* **ASSIGNED TASK**: Only one stretch of the records below is wanted: the lines from the one holding "Instruction: Copy the" through the one holding "Screen dimensions: 796x500". Return it exactly, both ends included.

[DATA PROVIDED]

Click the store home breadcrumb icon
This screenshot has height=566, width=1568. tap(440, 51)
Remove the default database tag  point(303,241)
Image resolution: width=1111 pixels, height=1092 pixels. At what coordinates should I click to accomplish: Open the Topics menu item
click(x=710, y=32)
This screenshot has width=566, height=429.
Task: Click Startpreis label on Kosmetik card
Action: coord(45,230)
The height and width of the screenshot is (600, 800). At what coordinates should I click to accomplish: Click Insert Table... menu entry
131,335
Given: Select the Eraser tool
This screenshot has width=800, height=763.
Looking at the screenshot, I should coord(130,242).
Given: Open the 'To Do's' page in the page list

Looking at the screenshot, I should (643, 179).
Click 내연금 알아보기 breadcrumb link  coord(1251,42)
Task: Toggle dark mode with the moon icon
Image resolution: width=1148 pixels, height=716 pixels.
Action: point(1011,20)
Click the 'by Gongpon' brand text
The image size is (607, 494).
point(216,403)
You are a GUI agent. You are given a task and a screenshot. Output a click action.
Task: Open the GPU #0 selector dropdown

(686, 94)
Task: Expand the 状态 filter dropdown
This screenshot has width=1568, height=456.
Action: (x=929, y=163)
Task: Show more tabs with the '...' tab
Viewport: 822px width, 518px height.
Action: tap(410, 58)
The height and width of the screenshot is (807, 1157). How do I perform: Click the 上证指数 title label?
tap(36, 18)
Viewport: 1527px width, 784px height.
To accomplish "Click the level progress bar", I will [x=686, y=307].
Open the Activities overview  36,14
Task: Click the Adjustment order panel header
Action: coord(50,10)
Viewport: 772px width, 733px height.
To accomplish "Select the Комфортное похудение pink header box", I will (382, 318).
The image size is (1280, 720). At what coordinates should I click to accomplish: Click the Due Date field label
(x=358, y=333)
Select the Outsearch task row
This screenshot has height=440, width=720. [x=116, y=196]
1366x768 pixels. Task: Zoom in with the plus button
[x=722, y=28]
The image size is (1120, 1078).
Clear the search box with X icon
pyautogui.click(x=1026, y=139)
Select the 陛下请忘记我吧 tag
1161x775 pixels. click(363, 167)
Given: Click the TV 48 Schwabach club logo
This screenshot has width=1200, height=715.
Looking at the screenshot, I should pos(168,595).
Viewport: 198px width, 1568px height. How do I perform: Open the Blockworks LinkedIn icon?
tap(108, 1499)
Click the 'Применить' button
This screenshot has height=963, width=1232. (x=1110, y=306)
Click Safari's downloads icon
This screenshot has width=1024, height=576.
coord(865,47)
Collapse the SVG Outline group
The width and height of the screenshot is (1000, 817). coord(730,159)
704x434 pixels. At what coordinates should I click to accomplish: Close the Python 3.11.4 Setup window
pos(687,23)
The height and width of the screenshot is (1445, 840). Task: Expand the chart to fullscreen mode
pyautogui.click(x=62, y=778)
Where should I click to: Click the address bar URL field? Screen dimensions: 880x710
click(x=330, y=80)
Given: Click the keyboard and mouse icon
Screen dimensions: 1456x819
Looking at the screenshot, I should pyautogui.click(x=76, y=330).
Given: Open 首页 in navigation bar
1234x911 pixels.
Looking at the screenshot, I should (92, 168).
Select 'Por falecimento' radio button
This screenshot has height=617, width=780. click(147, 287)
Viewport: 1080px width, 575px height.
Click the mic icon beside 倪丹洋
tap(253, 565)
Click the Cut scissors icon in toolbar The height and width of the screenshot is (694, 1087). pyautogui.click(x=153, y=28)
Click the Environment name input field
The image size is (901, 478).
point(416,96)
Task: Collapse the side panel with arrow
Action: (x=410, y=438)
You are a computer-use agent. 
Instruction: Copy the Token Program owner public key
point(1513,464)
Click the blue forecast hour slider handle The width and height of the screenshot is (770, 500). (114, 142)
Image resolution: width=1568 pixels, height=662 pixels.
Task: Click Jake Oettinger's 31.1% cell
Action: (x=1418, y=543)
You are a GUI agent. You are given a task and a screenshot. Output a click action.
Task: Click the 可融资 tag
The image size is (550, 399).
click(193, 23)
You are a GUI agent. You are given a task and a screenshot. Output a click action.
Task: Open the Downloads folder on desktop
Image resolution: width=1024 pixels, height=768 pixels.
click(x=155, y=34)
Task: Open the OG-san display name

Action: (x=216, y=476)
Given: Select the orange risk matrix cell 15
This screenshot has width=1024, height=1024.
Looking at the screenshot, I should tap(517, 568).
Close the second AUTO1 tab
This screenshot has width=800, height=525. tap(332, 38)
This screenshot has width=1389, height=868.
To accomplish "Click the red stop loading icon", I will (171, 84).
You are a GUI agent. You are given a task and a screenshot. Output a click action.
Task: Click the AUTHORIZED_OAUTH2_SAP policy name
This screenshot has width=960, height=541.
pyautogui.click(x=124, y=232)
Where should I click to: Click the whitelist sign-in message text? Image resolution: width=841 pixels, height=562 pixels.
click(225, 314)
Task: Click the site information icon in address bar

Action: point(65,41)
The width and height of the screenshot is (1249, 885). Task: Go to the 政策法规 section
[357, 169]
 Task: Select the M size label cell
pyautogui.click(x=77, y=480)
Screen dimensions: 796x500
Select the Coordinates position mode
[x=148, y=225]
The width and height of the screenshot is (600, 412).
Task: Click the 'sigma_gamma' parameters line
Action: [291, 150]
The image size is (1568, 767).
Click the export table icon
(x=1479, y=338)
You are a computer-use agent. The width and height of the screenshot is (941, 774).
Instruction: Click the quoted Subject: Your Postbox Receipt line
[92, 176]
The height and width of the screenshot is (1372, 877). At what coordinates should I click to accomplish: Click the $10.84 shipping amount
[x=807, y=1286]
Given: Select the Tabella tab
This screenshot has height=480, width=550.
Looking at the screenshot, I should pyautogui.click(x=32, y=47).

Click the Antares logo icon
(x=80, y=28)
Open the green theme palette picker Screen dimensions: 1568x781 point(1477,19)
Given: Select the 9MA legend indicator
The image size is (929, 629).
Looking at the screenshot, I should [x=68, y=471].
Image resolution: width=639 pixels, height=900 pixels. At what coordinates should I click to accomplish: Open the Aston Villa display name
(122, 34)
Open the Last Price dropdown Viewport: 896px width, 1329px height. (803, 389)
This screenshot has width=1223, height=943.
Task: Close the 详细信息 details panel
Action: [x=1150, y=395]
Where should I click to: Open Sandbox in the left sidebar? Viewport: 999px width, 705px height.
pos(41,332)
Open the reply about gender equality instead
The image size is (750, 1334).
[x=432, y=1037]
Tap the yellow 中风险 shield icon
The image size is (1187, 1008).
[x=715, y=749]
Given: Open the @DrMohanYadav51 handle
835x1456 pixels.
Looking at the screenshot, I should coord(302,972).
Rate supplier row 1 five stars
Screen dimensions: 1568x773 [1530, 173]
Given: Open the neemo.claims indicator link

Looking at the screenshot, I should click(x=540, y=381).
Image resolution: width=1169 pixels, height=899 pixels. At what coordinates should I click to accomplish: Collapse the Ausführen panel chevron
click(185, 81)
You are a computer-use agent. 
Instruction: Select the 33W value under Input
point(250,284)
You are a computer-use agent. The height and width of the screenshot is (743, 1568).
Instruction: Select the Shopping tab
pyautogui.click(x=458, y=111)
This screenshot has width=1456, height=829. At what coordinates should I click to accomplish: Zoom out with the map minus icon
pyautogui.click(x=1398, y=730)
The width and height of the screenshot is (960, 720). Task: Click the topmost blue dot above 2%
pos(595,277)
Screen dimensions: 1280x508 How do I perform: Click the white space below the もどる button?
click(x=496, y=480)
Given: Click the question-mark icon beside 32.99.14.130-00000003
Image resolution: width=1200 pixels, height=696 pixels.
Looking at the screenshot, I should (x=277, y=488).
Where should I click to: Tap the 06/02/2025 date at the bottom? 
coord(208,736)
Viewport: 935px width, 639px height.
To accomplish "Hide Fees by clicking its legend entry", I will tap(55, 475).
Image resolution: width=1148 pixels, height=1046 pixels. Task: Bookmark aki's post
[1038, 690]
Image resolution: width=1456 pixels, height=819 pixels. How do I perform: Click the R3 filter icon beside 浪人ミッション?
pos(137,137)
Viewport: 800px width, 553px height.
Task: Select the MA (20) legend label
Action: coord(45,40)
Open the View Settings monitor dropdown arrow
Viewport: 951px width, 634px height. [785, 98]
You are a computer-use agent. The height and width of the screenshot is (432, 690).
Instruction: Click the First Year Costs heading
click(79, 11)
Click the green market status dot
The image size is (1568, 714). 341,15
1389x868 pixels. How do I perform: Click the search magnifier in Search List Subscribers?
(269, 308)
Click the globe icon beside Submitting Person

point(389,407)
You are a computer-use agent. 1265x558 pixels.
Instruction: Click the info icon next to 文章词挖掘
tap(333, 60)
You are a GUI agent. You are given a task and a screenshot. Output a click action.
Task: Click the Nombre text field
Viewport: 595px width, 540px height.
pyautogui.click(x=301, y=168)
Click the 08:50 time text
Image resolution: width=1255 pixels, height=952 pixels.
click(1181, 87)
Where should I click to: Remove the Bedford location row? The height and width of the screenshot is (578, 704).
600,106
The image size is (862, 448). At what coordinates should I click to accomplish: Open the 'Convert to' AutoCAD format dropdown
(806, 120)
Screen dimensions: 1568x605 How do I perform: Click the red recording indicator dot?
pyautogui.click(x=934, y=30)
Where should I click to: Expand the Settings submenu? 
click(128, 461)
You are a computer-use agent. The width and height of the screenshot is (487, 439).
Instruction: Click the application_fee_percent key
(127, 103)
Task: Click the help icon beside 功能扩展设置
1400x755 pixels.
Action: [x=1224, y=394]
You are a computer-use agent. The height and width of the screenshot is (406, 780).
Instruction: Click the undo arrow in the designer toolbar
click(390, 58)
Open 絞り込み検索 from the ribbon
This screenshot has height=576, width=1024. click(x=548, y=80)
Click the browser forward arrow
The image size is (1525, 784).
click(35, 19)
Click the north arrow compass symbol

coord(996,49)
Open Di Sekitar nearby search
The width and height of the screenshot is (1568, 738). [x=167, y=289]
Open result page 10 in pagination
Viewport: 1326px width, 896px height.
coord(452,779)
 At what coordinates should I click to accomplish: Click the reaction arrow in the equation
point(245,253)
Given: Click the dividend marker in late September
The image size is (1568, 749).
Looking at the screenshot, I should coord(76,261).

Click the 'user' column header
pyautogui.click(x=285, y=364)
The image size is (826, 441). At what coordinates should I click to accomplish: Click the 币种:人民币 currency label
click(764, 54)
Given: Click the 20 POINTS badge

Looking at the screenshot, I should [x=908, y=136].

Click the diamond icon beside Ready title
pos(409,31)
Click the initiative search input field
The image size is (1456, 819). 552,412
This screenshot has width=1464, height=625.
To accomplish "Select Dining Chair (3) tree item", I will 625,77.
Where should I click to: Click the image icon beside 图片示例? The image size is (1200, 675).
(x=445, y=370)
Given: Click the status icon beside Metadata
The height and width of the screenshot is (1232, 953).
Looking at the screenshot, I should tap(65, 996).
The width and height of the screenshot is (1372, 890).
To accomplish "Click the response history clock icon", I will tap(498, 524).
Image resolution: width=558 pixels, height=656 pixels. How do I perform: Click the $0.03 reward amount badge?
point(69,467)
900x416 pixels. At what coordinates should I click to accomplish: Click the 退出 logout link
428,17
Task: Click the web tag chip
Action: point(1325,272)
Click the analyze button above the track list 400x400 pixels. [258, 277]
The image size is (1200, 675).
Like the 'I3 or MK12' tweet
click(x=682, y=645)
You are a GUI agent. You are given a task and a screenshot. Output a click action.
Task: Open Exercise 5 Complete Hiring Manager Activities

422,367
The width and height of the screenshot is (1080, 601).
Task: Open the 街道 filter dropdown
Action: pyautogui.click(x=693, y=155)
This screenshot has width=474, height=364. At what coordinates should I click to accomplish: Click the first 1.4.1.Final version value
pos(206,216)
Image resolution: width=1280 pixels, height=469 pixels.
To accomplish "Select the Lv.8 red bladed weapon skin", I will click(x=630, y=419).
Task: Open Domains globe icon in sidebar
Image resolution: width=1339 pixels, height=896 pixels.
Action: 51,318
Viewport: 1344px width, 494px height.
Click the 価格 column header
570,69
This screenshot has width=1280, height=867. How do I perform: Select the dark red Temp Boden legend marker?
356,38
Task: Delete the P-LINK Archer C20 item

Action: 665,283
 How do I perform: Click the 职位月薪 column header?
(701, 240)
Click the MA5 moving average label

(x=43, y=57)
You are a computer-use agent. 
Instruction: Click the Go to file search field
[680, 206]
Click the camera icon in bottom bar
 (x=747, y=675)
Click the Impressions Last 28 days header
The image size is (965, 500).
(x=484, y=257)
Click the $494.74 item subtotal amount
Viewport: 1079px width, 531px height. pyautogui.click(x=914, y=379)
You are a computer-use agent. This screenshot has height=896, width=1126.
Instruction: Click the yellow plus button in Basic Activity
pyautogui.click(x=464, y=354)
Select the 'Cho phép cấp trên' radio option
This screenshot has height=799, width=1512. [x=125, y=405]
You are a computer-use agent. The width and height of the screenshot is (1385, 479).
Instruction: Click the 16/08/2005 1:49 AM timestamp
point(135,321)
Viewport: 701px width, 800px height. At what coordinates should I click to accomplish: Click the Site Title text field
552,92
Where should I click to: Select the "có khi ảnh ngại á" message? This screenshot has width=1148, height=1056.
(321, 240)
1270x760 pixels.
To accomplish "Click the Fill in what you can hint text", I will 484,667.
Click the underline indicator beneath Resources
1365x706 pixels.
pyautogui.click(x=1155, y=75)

[/DATA PROVIDED]

* **COMPLETED TASK**:
Instruction: Copy the Token Program owner public key
point(1513,464)
Click the blue forecast hour slider handle The width and height of the screenshot is (770, 500). (114, 142)
Image resolution: width=1568 pixels, height=662 pixels.
Task: Click Jake Oettinger's 31.1% cell
Action: (x=1418, y=543)
You are a GUI agent. You are given a task and a screenshot. Output a click action.
Task: Click the 可融资 tag
The image size is (550, 399).
click(193, 23)
You are a GUI agent. You are given a task and a screenshot. Output a click action.
Task: Open the Downloads folder on desktop
Image resolution: width=1024 pixels, height=768 pixels.
click(x=155, y=34)
Task: Open the OG-san display name

Action: (x=216, y=476)
Given: Select the orange risk matrix cell 15
This screenshot has width=1024, height=1024.
Looking at the screenshot, I should tap(517, 568).
Close the second AUTO1 tab
This screenshot has width=800, height=525. tap(332, 38)
This screenshot has width=1389, height=868.
To accomplish "Click the red stop loading icon", I will (171, 84).
You are a GUI agent. You are given a task and a screenshot. Output a click action.
Task: Click the AUTHORIZED_OAUTH2_SAP policy name
This screenshot has width=960, height=541.
pyautogui.click(x=124, y=232)
Where should I click to: Click the whitelist sign-in message text? Image resolution: width=841 pixels, height=562 pixels.
click(225, 314)
Task: Click the site information icon in address bar

Action: point(65,41)
The width and height of the screenshot is (1249, 885). Task: Go to the 政策法规 section
[357, 169]
 Task: Select the M size label cell
pyautogui.click(x=77, y=480)
Screen dimensions: 796x500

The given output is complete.